Ooh, good tip, thanks! Have now ordered it from the library!


----------



## spongey2010 (Mar 1, 2011)

Hi There,

I did the three peaks challenge last June - I think you will be fine providing that you are able to handle and monitor your diabetes.

I don't have diabetes, but my bf does and he did all of the driving. If I was to recommend one thing, make sure you have more than 1 available driver per car (not involving climbers). It is a just as much a challenge for the drivers - the drive is hard work, particularly around Scafell in the hours of darkness, where there are tiny roads and sheep everywhere.

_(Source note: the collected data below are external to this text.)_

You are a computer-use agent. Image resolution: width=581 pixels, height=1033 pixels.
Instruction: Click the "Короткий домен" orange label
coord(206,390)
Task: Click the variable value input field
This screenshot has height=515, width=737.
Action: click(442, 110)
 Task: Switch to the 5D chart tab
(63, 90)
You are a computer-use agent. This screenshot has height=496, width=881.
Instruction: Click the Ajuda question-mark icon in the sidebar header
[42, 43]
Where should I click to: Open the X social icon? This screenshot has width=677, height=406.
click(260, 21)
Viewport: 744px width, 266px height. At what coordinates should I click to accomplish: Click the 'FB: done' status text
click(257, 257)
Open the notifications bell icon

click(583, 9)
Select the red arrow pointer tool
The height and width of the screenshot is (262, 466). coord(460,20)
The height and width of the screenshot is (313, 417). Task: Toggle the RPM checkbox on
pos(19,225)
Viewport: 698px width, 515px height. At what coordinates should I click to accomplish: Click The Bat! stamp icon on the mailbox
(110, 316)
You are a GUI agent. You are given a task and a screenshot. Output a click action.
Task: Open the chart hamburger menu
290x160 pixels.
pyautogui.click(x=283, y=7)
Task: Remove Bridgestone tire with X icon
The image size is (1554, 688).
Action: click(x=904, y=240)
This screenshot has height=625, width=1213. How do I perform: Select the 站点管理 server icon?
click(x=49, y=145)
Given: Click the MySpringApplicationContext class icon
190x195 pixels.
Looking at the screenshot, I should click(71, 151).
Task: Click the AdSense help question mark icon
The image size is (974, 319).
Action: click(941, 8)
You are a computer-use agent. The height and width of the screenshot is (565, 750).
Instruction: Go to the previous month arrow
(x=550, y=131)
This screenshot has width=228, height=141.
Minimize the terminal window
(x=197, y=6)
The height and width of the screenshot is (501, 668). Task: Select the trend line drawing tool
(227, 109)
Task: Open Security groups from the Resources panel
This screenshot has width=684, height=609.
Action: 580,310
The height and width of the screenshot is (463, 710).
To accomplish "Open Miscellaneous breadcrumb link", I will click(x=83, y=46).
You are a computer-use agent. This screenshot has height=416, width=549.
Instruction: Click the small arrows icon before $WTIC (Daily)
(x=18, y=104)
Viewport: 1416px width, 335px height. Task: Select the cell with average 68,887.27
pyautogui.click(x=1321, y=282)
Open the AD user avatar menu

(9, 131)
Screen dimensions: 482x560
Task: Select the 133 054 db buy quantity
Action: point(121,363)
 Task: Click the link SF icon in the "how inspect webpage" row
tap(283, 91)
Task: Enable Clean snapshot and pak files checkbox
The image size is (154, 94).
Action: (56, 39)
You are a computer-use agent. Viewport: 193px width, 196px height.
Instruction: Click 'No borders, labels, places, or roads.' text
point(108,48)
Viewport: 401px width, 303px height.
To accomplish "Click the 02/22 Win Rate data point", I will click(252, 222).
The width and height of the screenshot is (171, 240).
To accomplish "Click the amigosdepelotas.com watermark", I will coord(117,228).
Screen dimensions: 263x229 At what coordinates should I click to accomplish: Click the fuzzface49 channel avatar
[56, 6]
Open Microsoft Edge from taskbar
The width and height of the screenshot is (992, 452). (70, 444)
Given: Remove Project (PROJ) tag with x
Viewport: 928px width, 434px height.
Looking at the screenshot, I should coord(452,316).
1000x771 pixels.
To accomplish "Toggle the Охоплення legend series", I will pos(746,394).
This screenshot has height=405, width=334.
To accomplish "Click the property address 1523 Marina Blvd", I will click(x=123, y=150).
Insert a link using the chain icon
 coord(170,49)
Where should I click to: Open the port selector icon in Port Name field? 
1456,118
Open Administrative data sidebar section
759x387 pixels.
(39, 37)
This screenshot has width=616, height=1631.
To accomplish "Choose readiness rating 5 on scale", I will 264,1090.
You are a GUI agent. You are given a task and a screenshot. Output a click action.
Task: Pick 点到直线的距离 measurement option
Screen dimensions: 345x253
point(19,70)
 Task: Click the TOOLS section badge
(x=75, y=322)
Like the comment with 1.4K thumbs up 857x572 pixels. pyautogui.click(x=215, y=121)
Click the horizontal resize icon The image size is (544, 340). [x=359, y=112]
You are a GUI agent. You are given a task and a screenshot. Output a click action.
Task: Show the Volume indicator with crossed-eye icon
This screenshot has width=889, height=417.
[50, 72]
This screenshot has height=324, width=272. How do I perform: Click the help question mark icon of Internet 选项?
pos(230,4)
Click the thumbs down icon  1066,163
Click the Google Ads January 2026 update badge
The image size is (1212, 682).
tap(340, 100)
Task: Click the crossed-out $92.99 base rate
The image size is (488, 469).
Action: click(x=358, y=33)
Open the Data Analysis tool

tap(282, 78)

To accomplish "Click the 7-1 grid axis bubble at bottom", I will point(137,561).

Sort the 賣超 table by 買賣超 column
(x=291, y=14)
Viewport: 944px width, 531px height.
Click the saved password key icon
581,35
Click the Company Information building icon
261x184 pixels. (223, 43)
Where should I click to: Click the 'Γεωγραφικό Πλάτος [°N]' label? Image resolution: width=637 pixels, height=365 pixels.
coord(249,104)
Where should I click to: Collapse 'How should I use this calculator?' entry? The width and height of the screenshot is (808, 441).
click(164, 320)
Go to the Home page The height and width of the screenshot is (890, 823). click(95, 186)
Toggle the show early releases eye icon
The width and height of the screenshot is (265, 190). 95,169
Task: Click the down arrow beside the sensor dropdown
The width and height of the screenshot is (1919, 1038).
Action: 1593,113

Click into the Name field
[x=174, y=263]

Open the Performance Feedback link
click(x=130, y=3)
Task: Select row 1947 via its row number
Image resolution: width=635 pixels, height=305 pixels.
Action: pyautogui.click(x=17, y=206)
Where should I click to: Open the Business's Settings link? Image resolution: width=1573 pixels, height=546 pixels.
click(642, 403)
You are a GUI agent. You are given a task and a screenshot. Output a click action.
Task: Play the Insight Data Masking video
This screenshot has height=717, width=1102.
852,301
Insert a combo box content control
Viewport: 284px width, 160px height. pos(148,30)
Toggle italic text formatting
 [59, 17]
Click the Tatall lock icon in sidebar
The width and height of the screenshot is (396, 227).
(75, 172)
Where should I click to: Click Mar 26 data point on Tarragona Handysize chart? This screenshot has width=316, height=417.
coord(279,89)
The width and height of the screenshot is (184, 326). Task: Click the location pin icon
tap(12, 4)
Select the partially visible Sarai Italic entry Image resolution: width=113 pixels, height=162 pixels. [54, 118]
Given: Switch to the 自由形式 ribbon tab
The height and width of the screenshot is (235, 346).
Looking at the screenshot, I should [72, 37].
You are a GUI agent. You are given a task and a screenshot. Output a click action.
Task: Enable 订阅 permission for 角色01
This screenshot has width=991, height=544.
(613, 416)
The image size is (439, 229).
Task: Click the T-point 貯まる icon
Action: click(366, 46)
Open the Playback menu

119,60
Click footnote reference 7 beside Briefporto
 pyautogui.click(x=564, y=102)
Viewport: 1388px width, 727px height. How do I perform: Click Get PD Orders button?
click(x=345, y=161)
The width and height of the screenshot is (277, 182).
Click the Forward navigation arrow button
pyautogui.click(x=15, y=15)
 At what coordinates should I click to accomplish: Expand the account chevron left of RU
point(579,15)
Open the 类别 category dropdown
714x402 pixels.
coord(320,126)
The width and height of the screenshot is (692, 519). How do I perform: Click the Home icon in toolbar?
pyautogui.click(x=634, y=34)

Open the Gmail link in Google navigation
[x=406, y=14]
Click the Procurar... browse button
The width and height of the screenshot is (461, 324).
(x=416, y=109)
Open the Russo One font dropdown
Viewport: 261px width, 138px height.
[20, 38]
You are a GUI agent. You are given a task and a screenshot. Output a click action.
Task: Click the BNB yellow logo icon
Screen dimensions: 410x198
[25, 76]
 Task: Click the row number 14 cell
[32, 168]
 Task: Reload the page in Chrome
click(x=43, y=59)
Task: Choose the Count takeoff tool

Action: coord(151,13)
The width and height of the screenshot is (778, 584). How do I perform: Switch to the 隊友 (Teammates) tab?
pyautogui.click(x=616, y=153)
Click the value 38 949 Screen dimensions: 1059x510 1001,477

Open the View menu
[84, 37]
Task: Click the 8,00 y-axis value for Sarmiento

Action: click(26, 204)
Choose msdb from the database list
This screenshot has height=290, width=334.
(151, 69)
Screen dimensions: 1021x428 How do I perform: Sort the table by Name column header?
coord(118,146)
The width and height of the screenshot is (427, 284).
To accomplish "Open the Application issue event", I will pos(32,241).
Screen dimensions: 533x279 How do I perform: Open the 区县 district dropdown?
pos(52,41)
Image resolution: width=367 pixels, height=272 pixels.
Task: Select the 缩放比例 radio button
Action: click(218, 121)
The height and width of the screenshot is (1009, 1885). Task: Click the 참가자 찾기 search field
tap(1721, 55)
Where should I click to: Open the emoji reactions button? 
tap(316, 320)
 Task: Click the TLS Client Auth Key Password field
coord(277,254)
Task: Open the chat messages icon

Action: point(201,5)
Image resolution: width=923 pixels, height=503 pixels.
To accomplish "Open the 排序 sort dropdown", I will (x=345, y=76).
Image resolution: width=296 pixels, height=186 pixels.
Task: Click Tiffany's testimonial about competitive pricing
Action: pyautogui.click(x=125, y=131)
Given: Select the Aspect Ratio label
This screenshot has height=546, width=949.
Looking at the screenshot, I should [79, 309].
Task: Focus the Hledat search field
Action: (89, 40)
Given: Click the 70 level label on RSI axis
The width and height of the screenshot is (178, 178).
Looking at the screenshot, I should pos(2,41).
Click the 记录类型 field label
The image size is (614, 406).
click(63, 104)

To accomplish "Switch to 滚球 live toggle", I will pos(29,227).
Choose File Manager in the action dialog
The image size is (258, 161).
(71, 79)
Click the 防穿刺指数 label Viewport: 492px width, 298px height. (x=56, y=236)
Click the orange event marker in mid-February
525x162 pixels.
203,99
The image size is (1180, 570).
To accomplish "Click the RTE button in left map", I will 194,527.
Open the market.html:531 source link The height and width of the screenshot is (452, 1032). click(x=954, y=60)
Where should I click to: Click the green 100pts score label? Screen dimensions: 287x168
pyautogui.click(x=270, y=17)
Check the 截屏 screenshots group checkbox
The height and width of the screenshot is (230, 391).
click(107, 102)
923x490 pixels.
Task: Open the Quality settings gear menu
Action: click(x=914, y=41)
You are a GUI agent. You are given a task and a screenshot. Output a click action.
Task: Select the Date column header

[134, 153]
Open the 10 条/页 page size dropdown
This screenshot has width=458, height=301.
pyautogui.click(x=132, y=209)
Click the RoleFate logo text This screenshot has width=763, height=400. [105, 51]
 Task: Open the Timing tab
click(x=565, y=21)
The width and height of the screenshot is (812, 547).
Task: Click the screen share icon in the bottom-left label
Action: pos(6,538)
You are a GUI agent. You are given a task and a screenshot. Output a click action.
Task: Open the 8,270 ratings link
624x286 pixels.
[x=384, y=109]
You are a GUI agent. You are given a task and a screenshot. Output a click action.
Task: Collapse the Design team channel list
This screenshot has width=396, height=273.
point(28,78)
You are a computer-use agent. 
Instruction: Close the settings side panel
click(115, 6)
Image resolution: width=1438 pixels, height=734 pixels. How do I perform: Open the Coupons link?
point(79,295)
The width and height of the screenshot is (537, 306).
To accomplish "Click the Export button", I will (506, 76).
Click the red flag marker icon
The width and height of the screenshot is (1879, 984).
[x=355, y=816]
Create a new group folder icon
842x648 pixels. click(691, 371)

I need my 6-8 hours sleep a night and was also worried about the sleep deprivation - However, I didn't sleep at all between around 4.30am on the Saturday morning until Sunday night around 6.30 and I was fine. I think adrenaline kicks in and just keeps you going. However, if you can kip in the car then great - just be careful, as your joints can cease up from lack of movement when sleeping.

I hope this helps and best of luck


----------



## aymes (May 24, 2011)

Just a quick update, training well under way now, I'm blogging my training progress at http://amysthreepeaks.blogspot.com/ for anyone who's interested!


----------



## Copepod (May 25, 2011)

Hope Scafell Pike is less wet and windy for you than it was this weekend just gone!  I was support driving for a pair in Old County Tops Fell Race (37 miles & 10000ft ascent, Great Langdale, Helvellyn, Scafell Pike, Conistion Old Man, Great Langdale) plus walking much of Old Dungeon Ghyll Fell race to take photos and find a few geocaches.  Make sure you go up Scafell Pike (978m), not Scafell (964m) alone, as there's a difference of some 14 metres in altitude, with the 2 divided by col of Mickledore. 

Presumably you took hand luggage only, making costs of carrying poles too high? If travelling in a group, packing all poles into 1 bag (or 3 sets of touring skis & poles into 1 bag) can save lots of money, but that depends on travelling together. Folding poles fit inside many rucksacks / kit bags - pole dimensions are something I consider when deciding on which bag to buy / take on trips.


----------



## Northerner (May 25, 2011)

Great blog aymes!  I'm a one pole person - I've got a telescopic one that fits into a rucksack. I originally got it when I was recovering from my broken leg as my balance was quite badly affected for a while and I found it really helpful. The Lake District is fickle - I was there in 1986 when we had a heatwave all week! It was the same week as fell runner Joss Naylor ran the Wainwrights (all of them!) in 3 days/nights - goodness knows how he managed it! Hope the training continues well, I will be following your progress!


----------



## Robster65 (May 25, 2011)

Excellent going Aymes.

If you can avoid injuries, you'll breeze it. Have you set a date for the big push ?

Rob


----------



## Lizzzie (May 25, 2011)

Hi Aymes

I've done it, but it took 23 and a half hours! - there were 20-odd of us, we used a rattly old mini-bus and the driving was very slow.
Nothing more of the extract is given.